#### DIRECTIONS
Copy exactly the lines of the material below that run from the one containing "Instruction: Select the リサーチ step tab" through the one containing "Task: Share post to WeChat Moments". Copy no other lines.

#### INFORMATION
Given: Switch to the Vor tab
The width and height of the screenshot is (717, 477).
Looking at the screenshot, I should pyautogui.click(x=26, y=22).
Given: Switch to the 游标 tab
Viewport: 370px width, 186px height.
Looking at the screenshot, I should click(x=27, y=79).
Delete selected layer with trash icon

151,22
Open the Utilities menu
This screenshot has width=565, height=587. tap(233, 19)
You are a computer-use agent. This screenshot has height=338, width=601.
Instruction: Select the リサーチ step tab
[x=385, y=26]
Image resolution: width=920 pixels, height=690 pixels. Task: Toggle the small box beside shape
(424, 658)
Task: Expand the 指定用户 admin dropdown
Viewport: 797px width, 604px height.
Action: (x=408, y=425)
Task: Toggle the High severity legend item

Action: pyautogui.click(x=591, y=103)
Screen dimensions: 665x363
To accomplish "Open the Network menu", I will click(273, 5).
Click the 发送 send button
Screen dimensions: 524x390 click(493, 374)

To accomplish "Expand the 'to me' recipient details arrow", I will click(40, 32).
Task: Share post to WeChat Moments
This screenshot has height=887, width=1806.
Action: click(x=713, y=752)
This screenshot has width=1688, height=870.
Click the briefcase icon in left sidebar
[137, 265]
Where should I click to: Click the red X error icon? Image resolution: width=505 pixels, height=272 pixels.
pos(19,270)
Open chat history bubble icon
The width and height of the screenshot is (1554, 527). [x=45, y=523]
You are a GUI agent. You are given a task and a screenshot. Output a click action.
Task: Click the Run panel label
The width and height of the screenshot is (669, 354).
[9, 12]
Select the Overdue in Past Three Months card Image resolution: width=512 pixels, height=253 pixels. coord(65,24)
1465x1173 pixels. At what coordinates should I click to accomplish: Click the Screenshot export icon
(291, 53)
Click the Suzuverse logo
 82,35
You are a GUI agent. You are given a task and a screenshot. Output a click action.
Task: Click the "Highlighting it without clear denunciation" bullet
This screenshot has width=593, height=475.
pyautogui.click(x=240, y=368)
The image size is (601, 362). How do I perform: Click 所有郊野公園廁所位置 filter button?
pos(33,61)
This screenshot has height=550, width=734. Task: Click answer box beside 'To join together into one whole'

#### EXPECTED ANSWER
Instruction: Select the リサーチ step tab
[x=385, y=26]
Image resolution: width=920 pixels, height=690 pixels. Task: Toggle the small box beside shape
(424, 658)
Task: Expand the 指定用户 admin dropdown
Viewport: 797px width, 604px height.
Action: (x=408, y=425)
Task: Toggle the High severity legend item

Action: pyautogui.click(x=591, y=103)
Screen dimensions: 665x363
To accomplish "Open the Network menu", I will click(273, 5).
Click the 发送 send button
Screen dimensions: 524x390 click(493, 374)

To accomplish "Expand the 'to me' recipient details arrow", I will click(40, 32).
Task: Share post to WeChat Moments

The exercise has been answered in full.